In my company there are 2 kinds of people, The kind of people always dreaming up and trying new things (and breaking down old) , and there are people who keep tweaking the existing things and make it slightly better( or worse).

In my younger days i was a nihilist, identifying with the iconoclasts. Recently i switched over to the ‘make things better one step at a time’ camp. But there was always the dichotomy about what is a better way of doing things.

How many times have you thought  Should i rewrite or should i evolve to the right design?

Turns out both… It seems all to obvious when you realize it. I look at Ipod. Revolutionary Idea. But over a period of time Apple has evolved it each generation. ditto Gmail, Iphone,  yada yada.

The big moment for me was  reading about Levy’s flight. It comes from an observation that herds graze around a small area for a while, and then they make a big leap to a totally different area and stick around there till the next big leap.

For a team to be successful, there have to be iconoclasts and there have to be tinkerers . Revolutions are built on slow and steady evolution and vice versa.

Levy’s flight distribution kind of follows the power laws. See Levy’s Distribution

Power laws can be seen simplistically as 80-20 rule. So 80% of the benefit can be derived from the 20% big changes (If we think of it as change size vs benefit plot). Can we get away by doing only the big changes?

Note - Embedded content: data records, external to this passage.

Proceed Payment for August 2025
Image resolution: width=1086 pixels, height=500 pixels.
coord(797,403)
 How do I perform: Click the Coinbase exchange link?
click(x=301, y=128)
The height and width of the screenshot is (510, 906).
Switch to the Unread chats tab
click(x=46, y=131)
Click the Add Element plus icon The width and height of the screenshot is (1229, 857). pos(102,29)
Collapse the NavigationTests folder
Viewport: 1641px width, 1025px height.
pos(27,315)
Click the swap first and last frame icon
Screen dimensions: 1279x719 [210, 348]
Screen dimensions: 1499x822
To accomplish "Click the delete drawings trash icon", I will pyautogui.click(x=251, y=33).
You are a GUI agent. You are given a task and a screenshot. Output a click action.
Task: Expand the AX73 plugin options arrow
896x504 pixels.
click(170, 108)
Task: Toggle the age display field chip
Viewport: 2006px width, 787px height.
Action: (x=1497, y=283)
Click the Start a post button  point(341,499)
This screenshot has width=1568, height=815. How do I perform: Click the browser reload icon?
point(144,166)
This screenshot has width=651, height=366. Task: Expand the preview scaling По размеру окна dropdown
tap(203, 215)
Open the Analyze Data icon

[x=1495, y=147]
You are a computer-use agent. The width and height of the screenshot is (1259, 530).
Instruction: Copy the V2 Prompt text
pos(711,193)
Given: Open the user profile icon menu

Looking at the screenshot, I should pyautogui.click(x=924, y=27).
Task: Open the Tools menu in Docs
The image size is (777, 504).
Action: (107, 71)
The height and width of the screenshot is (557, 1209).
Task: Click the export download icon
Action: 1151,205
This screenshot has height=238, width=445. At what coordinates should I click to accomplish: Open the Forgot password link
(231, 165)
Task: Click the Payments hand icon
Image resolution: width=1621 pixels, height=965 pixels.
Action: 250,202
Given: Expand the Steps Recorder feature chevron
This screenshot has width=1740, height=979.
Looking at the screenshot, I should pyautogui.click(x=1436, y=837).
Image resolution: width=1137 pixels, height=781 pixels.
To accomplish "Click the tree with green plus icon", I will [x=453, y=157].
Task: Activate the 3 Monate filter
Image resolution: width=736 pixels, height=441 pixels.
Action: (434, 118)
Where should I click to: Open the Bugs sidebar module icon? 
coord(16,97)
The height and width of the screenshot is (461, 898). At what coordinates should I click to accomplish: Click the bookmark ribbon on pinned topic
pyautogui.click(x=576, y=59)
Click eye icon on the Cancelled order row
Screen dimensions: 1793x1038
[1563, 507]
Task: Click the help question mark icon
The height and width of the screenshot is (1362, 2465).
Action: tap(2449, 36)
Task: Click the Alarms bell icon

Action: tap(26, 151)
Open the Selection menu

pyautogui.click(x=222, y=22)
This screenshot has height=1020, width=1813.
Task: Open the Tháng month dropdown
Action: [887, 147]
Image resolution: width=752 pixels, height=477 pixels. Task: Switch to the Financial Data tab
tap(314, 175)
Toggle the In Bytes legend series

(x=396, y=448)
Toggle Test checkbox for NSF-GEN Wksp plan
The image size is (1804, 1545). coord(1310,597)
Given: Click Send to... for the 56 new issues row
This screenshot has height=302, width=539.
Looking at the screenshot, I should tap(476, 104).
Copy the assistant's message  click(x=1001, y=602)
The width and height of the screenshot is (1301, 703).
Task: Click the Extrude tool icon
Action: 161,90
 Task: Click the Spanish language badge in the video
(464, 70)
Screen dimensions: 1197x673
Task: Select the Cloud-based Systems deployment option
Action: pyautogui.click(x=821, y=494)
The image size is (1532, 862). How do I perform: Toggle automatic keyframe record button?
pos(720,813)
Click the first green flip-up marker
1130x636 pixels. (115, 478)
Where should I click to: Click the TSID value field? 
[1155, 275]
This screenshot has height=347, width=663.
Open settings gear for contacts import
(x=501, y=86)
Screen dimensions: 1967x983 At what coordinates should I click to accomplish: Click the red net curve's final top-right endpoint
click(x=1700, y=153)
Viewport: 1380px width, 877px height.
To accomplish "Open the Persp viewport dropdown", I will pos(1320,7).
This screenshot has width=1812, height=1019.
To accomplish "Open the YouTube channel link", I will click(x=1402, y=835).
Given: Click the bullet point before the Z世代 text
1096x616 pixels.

My personal view is forgetting to do the remaining 80% of small changes could be disastrous.

Is this some metric that we should keep track of?


2 responses to “Evolution vs Revolution

  1. I came across a passage in “How Buildings Learn” that resonated with your post:

    “Whereas Low Road buildings are successively gutted and begun anew, High Road buildings re successively refined. These are precisely the two principal strategies of biological populations…

    Individuals of opportunistic species are typically small, short-lived, and independent, putting all their energy into productivity. Preserver species are more often large, long-lived, densely interdependent and competitive, rationing their energy for high efficiency.”

    • Hey Bagheera,
      I really like that example(and the book ofcourse)
      But i also think that revolutions have their basis in evolution. I mean they also coexist in the same place. For example, IMHO, iPhone could not have been build if there were no incremental improvements in the mobile phones(and for that matter in music players, batteries, hard disks, manufacturing techniques etc.)